──────── PROVIDED DATA ────────
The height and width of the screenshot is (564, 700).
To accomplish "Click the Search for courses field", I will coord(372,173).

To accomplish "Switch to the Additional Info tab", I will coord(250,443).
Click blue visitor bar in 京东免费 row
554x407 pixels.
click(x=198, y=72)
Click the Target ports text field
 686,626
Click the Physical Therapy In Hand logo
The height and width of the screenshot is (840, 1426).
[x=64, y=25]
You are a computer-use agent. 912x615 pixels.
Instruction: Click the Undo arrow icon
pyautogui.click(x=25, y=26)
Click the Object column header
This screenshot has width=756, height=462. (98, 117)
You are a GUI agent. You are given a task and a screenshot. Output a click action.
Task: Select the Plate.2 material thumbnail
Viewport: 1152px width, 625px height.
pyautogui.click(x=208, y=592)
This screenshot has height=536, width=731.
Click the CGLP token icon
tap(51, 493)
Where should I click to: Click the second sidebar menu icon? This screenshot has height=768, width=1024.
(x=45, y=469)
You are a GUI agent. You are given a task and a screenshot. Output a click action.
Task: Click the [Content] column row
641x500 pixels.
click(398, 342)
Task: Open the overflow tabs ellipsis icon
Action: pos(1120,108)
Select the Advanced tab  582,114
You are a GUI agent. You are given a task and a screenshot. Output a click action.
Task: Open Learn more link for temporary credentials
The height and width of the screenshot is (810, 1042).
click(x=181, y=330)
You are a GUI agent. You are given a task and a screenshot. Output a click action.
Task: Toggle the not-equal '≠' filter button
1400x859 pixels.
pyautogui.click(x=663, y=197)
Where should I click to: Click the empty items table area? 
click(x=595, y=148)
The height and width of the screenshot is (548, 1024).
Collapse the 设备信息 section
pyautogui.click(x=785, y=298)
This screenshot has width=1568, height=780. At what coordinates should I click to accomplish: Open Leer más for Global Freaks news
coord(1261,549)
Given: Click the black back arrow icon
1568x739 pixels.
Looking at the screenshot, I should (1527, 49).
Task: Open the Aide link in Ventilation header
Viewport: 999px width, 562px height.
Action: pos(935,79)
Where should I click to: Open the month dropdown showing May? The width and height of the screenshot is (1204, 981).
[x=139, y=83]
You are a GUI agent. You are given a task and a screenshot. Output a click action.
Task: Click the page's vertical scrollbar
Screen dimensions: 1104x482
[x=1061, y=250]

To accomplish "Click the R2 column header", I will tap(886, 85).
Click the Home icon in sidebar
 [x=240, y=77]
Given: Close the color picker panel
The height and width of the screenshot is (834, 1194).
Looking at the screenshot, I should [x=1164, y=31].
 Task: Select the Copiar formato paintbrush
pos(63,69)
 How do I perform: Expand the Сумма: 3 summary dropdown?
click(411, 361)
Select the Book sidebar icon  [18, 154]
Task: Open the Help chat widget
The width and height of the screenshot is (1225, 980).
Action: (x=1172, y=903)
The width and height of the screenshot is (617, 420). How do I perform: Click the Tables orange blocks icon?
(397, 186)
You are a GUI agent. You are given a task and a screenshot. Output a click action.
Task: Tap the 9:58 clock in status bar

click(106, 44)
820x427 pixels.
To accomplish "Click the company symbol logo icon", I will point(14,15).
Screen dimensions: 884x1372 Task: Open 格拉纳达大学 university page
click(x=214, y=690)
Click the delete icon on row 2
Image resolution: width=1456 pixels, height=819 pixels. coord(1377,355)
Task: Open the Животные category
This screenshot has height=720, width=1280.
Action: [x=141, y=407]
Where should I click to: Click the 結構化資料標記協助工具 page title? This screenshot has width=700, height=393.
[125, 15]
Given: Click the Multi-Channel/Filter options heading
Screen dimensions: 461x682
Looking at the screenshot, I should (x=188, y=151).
────────
§ **WORK TO BE COMPLETED**
Would you write down every record again, exactly?

§ **WRITTEN ANSWER**
The height and width of the screenshot is (564, 700).
To accomplish "Click the Search for courses field", I will coord(372,173).

To accomplish "Switch to the Additional Info tab", I will coord(250,443).
Click blue visitor bar in 京东免费 row
554x407 pixels.
click(x=198, y=72)
Click the Target ports text field
 686,626
Click the Physical Therapy In Hand logo
The height and width of the screenshot is (840, 1426).
[x=64, y=25]
You are a computer-use agent. 912x615 pixels.
Instruction: Click the Undo arrow icon
pyautogui.click(x=25, y=26)
Click the Object column header
This screenshot has width=756, height=462. (98, 117)
You are a GUI agent. You are given a task and a screenshot. Output a click action.
Task: Select the Plate.2 material thumbnail
Viewport: 1152px width, 625px height.
pyautogui.click(x=208, y=592)
This screenshot has height=536, width=731.
Click the CGLP token icon
tap(51, 493)
Where should I click to: Click the second sidebar menu icon? This screenshot has height=768, width=1024.
(x=45, y=469)
You are a GUI agent. You are given a task and a screenshot. Output a click action.
Task: Click the [Content] column row
641x500 pixels.
click(398, 342)
Task: Open the overflow tabs ellipsis icon
Action: pos(1120,108)
Select the Advanced tab  582,114
You are a GUI agent. You are given a task and a screenshot. Output a click action.
Task: Open Learn more link for temporary credentials
The height and width of the screenshot is (810, 1042).
click(x=181, y=330)
You are a GUI agent. You are given a task and a screenshot. Output a click action.
Task: Toggle the not-equal '≠' filter button
1400x859 pixels.
pyautogui.click(x=663, y=197)
Where should I click to: Click the empty items table area? 
click(x=595, y=148)
The height and width of the screenshot is (548, 1024).
Collapse the 设备信息 section
pyautogui.click(x=785, y=298)
This screenshot has width=1568, height=780. At what coordinates should I click to accomplish: Open Leer más for Global Freaks news
coord(1261,549)
Given: Click the black back arrow icon
1568x739 pixels.
Looking at the screenshot, I should (1527, 49).
Task: Open the Aide link in Ventilation header
Viewport: 999px width, 562px height.
Action: pos(935,79)
Where should I click to: Open the month dropdown showing May? The width and height of the screenshot is (1204, 981).
[x=139, y=83]
You are a GUI agent. You are given a task and a screenshot. Output a click action.
Task: Click the page's vertical scrollbar
Screen dimensions: 1104x482
[x=1061, y=250]

To accomplish "Click the R2 column header", I will tap(886, 85).
Click the Home icon in sidebar
 [x=240, y=77]
Given: Close the color picker panel
The height and width of the screenshot is (834, 1194).
Looking at the screenshot, I should [x=1164, y=31].
 Task: Select the Copiar formato paintbrush
pos(63,69)
 How do I perform: Expand the Сумма: 3 summary dropdown?
click(411, 361)
Select the Book sidebar icon  [18, 154]
Task: Open the Help chat widget
The width and height of the screenshot is (1225, 980).
Action: (x=1172, y=903)
The width and height of the screenshot is (617, 420). How do I perform: Click the Tables orange blocks icon?
(397, 186)
You are a GUI agent. You are given a task and a screenshot. Output a click action.
Task: Tap the 9:58 clock in status bar

click(106, 44)
820x427 pixels.
To accomplish "Click the company symbol logo icon", I will point(14,15).
Screen dimensions: 884x1372 Task: Open 格拉纳达大学 university page
click(x=214, y=690)
Click the delete icon on row 2
Image resolution: width=1456 pixels, height=819 pixels. coord(1377,355)
Task: Open the Животные category
This screenshot has height=720, width=1280.
Action: [x=141, y=407]
Where should I click to: Click the 結構化資料標記協助工具 page title? This screenshot has width=700, height=393.
[125, 15]
Given: Click the Multi-Channel/Filter options heading
Screen dimensions: 461x682
Looking at the screenshot, I should (x=188, y=151).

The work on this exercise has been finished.